Il Priore brontolò un paio di sillabe, che potevano essere un grazie, e andò a sedersi in un angolo, indicando cortesemente all'Ariberti di mettersi alla sua destra.
—E così? Veniamo al quia.
—Ecco;—entrò a dire il Bonisconti, mettendosi a cavalcioni su di una sedia rivoltata davanti a loro.—-Parlo io, per farla più breve.—
E raccontò in modo sbrigativo l'occorso, esponendo da ultimo il bisogno di ricordare che questi gli aveva fatto servizio una sera, alla birreria di Valdocco, difendendolo da una brigata di malintenzionati, mentre era in cimberli, e lì lì per soccombere.

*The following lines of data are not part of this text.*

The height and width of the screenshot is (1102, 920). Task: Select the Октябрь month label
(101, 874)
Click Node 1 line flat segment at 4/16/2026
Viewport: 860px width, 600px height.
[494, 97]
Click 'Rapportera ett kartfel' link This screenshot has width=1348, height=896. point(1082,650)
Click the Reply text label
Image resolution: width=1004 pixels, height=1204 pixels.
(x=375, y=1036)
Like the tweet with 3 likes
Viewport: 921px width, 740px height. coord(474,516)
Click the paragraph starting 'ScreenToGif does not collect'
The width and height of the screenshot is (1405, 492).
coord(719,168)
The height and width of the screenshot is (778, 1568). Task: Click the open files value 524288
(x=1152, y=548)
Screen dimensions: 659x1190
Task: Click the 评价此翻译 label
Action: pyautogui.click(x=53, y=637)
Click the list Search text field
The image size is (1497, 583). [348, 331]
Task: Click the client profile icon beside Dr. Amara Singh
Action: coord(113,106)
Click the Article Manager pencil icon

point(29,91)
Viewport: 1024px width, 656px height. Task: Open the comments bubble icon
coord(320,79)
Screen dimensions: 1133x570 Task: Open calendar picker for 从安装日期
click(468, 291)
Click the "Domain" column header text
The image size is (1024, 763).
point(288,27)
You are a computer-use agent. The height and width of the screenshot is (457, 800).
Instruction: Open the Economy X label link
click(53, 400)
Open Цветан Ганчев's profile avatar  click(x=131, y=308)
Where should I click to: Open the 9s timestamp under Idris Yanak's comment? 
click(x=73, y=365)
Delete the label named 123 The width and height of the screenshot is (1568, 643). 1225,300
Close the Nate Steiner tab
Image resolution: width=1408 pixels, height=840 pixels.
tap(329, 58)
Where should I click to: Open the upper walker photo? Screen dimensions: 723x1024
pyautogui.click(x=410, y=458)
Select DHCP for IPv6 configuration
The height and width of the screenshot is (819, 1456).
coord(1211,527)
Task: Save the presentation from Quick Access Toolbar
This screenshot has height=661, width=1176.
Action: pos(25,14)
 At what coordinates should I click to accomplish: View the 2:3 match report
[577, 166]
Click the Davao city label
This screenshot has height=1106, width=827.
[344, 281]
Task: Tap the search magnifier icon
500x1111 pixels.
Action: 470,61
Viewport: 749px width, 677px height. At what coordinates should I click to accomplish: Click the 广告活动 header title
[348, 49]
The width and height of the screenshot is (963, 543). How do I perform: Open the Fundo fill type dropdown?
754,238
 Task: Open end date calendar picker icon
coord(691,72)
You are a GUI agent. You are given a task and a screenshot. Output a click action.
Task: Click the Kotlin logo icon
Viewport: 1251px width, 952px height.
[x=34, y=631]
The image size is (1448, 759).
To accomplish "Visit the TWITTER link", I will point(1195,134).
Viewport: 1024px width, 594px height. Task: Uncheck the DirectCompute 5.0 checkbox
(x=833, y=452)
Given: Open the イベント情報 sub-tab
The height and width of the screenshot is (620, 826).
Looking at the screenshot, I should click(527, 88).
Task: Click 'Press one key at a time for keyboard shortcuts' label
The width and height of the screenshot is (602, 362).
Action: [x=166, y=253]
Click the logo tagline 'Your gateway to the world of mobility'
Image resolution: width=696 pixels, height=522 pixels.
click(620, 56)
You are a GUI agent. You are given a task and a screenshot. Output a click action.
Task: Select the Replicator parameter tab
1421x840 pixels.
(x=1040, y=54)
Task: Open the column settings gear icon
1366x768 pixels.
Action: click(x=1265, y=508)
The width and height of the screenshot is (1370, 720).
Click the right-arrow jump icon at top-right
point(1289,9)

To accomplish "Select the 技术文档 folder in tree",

—Veramente,—disse il Priore, mentre colla massima gravità facea sgocciolare dalla boccia di cristallo un fil d'acqua nella sua verde bevanda,—veramente, è sempre stato mio costume di non servir da padrino che agli amici intrinseci, o a coloro che fanno vita con me. Nelle quistioni io c'entro un pochino, come suol dirsi, cogli stivali, e non vo' uscirne senza una buona misura di sangue. Tanto peggio per chi ci si mette, senza esserci preparato. Donde la necessità che i miei clienti siano uomini provati ed amici. Ma Ella,—soggiunse con grazia,—se non è amico mio, può diventarlo. E quanto all'essere uomo provato, mi basta che abbia fatto servizio a Bonisconti… che è un buon saracino.—
Bonisconti s'inchinò, com'era debito suo. Sentirsi dare di buon saracino dal Priore era il massimo degli onori a cui potesse aspirare uno del refettorio.
—Or dunque,—ripigliò Tristano,—per che ora è l'appuntamento?
—Per le dodici.
—E che ore sono adesso?—
Bonisconti fece l'atto di guardare l'orologio; ma non lo aveva.